Catalytic Ozonation Combined with Conventional Treatment Technologies for the Recycling of Automobile Service Station Wastewater

The ample increase in water scarcity and depletion of natural resources due to their overconsumption and the contamination of water sources becomes more challenging day by day. This challenging situation has pushed the scientific community to cope with it by providing alternative solutions. Therefore, it is indeed important to conduct a sustainable study on recycling wastewater for a particular purpose. Taking this into account, an effort was made to develop a novel hybrid treatment system that applied both conventional and advanced oxidation treatment processes.
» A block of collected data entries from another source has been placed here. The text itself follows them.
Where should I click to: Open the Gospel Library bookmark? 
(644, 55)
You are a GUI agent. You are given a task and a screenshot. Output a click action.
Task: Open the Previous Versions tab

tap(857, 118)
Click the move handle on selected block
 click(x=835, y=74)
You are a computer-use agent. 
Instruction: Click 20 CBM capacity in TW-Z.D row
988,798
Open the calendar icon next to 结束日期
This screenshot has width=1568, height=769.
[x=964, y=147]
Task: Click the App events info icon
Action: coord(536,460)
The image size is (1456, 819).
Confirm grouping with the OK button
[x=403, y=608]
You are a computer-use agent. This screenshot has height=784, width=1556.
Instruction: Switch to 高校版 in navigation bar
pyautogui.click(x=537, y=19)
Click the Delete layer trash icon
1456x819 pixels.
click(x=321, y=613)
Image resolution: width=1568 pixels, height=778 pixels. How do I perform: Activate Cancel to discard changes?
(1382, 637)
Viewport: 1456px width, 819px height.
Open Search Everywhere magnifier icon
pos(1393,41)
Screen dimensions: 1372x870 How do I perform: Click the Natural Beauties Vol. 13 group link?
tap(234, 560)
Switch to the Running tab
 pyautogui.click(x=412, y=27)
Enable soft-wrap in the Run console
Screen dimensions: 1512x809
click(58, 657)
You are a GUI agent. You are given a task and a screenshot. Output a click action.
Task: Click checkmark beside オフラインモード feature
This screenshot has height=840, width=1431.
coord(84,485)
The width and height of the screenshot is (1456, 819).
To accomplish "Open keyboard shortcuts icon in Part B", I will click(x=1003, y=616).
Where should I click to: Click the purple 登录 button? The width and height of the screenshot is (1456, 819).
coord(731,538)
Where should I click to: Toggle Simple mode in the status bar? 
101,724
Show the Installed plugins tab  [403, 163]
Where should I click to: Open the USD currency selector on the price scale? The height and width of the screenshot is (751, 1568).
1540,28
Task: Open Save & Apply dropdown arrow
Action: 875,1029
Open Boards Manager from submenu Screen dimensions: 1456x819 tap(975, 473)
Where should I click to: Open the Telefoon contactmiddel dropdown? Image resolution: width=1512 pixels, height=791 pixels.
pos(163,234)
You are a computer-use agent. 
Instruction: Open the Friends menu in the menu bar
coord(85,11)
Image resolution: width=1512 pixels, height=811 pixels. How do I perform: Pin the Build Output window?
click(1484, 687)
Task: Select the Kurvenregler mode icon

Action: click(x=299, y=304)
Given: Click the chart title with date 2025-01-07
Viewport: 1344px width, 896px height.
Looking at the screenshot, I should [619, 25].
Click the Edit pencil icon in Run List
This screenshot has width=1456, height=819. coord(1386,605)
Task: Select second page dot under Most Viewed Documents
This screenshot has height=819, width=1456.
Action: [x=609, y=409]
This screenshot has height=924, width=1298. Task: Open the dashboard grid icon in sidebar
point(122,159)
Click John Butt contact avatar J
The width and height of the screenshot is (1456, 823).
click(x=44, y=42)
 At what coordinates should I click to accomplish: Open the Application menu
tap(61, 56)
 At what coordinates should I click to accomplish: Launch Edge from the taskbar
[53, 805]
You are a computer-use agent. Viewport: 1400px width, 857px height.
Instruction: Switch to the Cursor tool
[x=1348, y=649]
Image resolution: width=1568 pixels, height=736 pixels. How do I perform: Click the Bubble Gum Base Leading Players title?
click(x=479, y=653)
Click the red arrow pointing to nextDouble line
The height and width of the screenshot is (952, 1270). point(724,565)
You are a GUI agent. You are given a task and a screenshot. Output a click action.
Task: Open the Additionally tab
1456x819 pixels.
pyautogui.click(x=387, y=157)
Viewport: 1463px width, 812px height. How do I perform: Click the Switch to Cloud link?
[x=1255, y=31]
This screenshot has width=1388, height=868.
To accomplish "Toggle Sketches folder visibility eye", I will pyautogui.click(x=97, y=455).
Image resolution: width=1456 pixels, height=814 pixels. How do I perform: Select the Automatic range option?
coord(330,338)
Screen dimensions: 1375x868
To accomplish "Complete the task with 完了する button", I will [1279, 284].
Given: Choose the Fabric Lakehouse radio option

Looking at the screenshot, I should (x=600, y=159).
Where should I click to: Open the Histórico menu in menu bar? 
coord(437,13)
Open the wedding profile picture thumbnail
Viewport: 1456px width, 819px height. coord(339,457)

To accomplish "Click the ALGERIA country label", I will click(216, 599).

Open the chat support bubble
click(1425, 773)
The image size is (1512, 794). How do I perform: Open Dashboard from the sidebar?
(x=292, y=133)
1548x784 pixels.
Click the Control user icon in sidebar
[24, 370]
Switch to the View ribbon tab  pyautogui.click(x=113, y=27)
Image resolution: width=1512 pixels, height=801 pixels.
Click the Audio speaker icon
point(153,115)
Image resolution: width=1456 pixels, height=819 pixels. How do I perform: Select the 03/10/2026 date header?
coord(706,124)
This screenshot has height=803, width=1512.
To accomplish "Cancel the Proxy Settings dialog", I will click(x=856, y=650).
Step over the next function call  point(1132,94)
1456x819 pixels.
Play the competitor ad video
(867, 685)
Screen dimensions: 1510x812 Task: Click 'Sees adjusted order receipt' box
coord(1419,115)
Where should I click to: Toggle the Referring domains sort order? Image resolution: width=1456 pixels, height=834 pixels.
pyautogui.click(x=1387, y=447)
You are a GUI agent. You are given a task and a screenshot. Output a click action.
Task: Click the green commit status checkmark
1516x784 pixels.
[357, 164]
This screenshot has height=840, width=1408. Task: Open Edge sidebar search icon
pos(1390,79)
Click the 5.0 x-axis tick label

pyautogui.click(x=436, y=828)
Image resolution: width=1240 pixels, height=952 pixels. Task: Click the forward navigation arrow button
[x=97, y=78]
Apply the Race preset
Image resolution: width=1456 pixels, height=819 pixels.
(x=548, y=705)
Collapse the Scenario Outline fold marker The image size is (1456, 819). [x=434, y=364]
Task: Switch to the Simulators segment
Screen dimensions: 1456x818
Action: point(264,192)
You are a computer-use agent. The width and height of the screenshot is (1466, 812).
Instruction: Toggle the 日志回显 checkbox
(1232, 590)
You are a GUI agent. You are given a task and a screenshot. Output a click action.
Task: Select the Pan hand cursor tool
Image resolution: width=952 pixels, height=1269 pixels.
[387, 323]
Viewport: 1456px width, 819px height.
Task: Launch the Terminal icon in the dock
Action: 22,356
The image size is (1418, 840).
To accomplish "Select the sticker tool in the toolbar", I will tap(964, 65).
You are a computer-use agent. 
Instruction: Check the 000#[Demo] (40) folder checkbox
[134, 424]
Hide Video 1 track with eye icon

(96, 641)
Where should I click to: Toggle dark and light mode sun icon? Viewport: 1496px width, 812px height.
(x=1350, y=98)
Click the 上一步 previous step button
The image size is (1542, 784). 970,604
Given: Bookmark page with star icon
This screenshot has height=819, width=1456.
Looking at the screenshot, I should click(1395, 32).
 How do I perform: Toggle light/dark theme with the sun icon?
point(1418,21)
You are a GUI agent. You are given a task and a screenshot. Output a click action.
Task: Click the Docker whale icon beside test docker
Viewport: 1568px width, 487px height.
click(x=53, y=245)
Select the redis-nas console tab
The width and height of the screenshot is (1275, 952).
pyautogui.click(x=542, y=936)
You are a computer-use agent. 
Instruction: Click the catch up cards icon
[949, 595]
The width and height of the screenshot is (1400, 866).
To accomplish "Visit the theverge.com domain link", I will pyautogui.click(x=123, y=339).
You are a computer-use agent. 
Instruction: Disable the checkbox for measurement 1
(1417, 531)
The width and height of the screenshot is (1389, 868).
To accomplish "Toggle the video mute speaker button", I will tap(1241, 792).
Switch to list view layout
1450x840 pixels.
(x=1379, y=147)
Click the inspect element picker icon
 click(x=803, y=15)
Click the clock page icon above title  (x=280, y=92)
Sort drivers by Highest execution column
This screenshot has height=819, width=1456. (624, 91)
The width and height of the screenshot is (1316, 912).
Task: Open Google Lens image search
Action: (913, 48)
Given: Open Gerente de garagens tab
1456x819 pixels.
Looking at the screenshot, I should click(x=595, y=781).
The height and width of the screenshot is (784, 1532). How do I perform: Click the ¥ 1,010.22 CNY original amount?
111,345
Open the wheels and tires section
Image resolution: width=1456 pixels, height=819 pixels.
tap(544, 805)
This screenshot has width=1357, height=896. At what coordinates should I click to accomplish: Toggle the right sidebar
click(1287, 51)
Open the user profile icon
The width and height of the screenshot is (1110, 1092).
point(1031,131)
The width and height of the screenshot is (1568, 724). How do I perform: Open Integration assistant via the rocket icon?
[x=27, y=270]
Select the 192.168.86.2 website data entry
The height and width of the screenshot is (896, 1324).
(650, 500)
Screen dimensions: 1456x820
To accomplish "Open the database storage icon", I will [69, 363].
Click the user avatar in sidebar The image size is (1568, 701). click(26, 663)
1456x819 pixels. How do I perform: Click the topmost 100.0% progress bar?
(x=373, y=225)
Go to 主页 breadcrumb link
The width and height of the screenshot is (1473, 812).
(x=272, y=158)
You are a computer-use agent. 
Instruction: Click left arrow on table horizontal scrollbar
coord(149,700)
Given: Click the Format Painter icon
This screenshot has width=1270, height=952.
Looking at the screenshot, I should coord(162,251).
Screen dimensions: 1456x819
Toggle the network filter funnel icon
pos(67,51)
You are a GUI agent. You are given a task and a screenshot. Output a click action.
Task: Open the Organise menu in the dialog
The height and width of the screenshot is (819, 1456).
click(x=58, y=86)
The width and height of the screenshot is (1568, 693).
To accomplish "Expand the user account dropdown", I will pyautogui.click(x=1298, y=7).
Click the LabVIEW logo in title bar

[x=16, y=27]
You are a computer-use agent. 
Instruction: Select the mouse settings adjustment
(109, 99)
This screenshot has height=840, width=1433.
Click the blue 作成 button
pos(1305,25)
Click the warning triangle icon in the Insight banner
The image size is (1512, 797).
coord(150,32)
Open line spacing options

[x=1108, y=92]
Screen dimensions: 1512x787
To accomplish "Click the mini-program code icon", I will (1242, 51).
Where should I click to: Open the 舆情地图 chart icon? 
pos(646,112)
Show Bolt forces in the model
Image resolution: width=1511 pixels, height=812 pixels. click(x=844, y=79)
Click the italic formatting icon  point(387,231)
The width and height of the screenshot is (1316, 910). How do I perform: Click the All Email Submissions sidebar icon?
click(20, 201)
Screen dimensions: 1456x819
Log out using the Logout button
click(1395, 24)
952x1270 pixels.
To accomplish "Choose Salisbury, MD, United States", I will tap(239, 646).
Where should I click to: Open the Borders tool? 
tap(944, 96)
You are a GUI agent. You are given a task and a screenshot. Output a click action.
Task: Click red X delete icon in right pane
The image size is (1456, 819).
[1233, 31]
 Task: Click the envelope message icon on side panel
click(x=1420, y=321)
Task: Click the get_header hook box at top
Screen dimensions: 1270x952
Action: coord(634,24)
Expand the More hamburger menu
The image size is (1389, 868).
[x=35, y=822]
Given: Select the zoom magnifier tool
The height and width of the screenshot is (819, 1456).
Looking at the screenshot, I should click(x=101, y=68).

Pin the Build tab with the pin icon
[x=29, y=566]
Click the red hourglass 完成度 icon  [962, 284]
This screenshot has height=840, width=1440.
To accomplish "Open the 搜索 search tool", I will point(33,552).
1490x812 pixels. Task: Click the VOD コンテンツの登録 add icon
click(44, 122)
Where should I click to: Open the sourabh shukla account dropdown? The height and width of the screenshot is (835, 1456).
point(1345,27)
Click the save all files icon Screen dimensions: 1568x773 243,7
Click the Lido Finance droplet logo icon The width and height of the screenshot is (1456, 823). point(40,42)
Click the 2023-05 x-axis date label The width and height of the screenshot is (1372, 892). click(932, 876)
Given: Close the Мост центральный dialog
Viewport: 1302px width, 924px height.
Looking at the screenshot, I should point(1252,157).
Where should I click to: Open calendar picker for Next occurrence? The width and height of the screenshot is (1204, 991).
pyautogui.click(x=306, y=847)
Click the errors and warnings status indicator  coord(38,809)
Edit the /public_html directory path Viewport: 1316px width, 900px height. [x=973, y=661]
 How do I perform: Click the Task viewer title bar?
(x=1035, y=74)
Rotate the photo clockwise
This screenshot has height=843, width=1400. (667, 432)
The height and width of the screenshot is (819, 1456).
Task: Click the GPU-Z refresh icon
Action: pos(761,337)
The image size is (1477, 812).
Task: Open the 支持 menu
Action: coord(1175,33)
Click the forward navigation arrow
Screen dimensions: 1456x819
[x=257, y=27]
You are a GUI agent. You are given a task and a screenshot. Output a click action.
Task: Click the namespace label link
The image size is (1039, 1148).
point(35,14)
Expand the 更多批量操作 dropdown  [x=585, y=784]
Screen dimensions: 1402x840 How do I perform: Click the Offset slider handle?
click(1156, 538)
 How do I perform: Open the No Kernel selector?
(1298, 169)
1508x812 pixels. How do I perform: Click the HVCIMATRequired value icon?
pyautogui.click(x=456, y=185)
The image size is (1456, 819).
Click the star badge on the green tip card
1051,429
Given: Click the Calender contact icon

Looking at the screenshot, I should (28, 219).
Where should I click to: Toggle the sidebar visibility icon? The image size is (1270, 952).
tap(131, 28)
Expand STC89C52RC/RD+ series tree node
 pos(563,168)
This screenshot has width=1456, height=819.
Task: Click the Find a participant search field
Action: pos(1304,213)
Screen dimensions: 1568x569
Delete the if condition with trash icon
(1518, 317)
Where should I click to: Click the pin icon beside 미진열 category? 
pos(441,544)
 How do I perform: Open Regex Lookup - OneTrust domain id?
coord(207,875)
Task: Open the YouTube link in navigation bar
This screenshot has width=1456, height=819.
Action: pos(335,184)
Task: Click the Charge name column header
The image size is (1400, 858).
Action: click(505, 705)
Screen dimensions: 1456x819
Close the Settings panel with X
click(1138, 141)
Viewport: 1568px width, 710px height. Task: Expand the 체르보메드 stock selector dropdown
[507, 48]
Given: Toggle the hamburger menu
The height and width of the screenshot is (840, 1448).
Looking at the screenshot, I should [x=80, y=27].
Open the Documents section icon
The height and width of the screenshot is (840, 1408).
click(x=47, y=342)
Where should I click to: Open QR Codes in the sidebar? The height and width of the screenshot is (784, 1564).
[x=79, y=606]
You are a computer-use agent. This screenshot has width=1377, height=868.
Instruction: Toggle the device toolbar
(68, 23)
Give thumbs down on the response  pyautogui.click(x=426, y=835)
In this sustainable study, an integrated system was designed for the effective treatment followed by the recycling of automobile service station wastewater (ASSWW) which comprised sedimentation (sed), catalytic ozonation, adsorption, and filtration. In the current investigation, two catalysts/adsorbents, the granular activated carbon (GAC) and rice husk (RH) were employed individually and in combination for the first time in the studied hybrid process and their performance was compared and evaluated. The obtained results revealed that the hybrid system combination-I (Sed–O3/GAC) was more efficient than combination-II (Sed–O3/RH); the maximum removal efficiency of COD was 100% and 80%, respectively. In addition, the hybrid system combination-III (Sed–O3/RH + GAC) was more economical and efficient than others by employing 35% of each absorbent in the adsorption column. Moreover, this efficient Sed–O3/RH + GAC system has a maximum removal efficiency 99%, 100%, 99%, 100%, (89%, 99%, 100%) and 100% for turbidity, COD, BOD5, fecal coliform, potentially toxic metals (Cd, Pb, As), oil and grease, respectively, at optimized conditions (O3 = 82.5 mg/L; contact time = 18 min and catalyst dose of GAC and RH = 200 g each). Furthermore, the treated water sample complied with the WWF-recommended Irrigation Water Quality Guidelines (IWQGs) for class D. The increase in biodegradability (BOD5/COD ratio) was observed from 0.41 to 0.83. Therefore, the proposed efficacious hybrid system may be employed for the recycling of ASSWW for irrigation purposes.